Question

Determine the truth value of the statement $$\forall x \exists y(x y=1)$$ if the domain for the variables consists of a) the nonzero real numbers. b) the nonzero integers. c) the positive real numbers.

Answer

**step1** Understanding the Problem Statement

The statement we need to evaluate is "For every number x, there exists a number y such that x multiplied by y equals 1." This means we need to check if, for any number x chosen from a specific group of numbers, we can always find another number y from the same group, such that when we multiply x and y together, the answer is exactly 1. The number y that multiplies with x to give 1 is called the reciprocal of x.

**step2** Analyzing the Domain: Nonzero Real Numbers

For part a), the numbers we can choose for x and y are all real numbers except for zero. Real numbers include all counting numbers, zero, negative numbers, fractions, and decimals (like 2, -3, $$\frac{1}{2}$$, 0.75, etc.).
Let's test if we can always find such a y:
- If we choose x as 5 (a nonzero real number), we need to find a number y such that 5 multiplied by y equals 1. The number y must be one-fifth ($$\frac{1}{5}$$). One-fifth is a nonzero real number.
- If we choose x as negative 2 ($$-2$$), we need to find a number y such that negative 2 multiplied by y equals 1. The number y must be negative one-half ($$ -\frac{1}{2} $$). Negative one-half is a nonzero real number.
- If we choose x as three-fourths ($$\frac{3}{4}$$), we need to find a number y such that three-fourths multiplied by y equals 1. The number y must be four-thirds ($$\frac{4}{3}$$). Four-thirds is a nonzero real number.
In all these cases, and for any other nonzero real number x, its reciprocal (1 divided by x) is also a nonzero real number. So, we can always find such a y.
Therefore, the statement is **True** for nonzero real numbers.

**step3** Analyzing the Domain: Nonzero Integers

For part b), the numbers we can choose for x and y are all integers except for zero. Integers are whole numbers, including positive numbers (1, 2, 3, ...), negative numbers (-1, -2, -3, ...), and zero. We are excluding zero.
Let's test if we can always find such a y:
- If we choose x as 1 (a nonzero integer), we need to find a number y such that 1 multiplied by y equals 1. The number y must be 1. One is a nonzero integer.
- If we choose x as negative 1 ($$-1$$), we need to find a number y such that negative 1 multiplied by y equals 1. The number y must be negative 1. Negative 1 is a nonzero integer.
- Now, let's choose x as 2 (a nonzero integer). We need to find a number y such that 2 multiplied by y equals 1. The number y must be one-half ($$\frac{1}{2}$$). However, one-half is not an integer; it is a fraction.
Since we found an example (x=2) for which we cannot find an integer y from the same group that satisfies the condition, the statement is not true for all nonzero integers.
Therefore, the statement is **False** for nonzero integers.
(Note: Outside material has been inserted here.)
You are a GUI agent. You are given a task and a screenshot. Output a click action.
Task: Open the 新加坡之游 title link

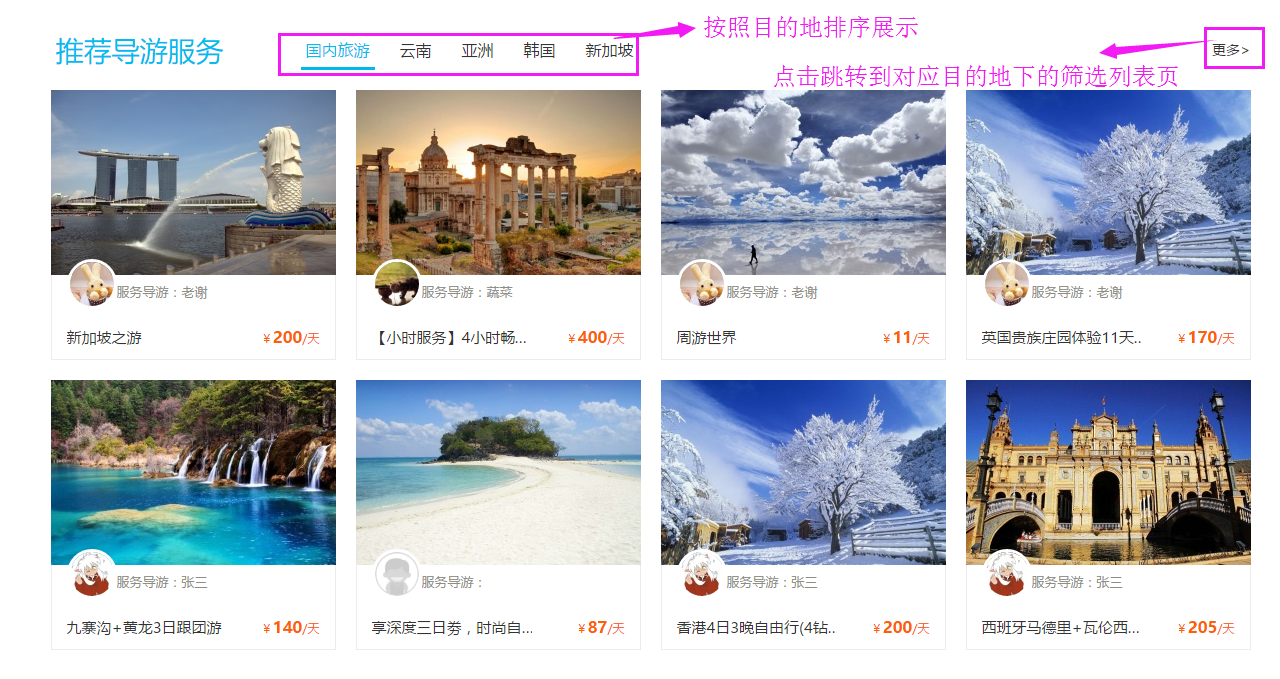pyautogui.click(x=104, y=338)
**step4** Analyzing the Domain: Positive Real Numbers

For part c), the numbers we can choose for x and y are all real numbers that are greater than zero. This includes positive whole numbers, positive fractions, and positive decimals (like 1, 3.5, $$\frac{2}{3}$$).
Let's test if we can always find such a y:
- If we choose x as 4 (a positive real number), we need to find a number y such that 4 multiplied by y equals 1. The number y must be one-fourth ($$\frac{1}{4}$$). One-fourth is a positive real number.
- If we choose x as one-fifth ($$\frac{1}{5}$$), we need to find a number y such that one-fifth multiplied by y equals 1. The number y must be 5. Five is a positive real number.
For any positive real number x, its reciprocal (1 divided by x) will also be a positive real number. So, we can always find such a y within the set of positive real numbers.
Therefore, the statement is **True** for positive real numbers.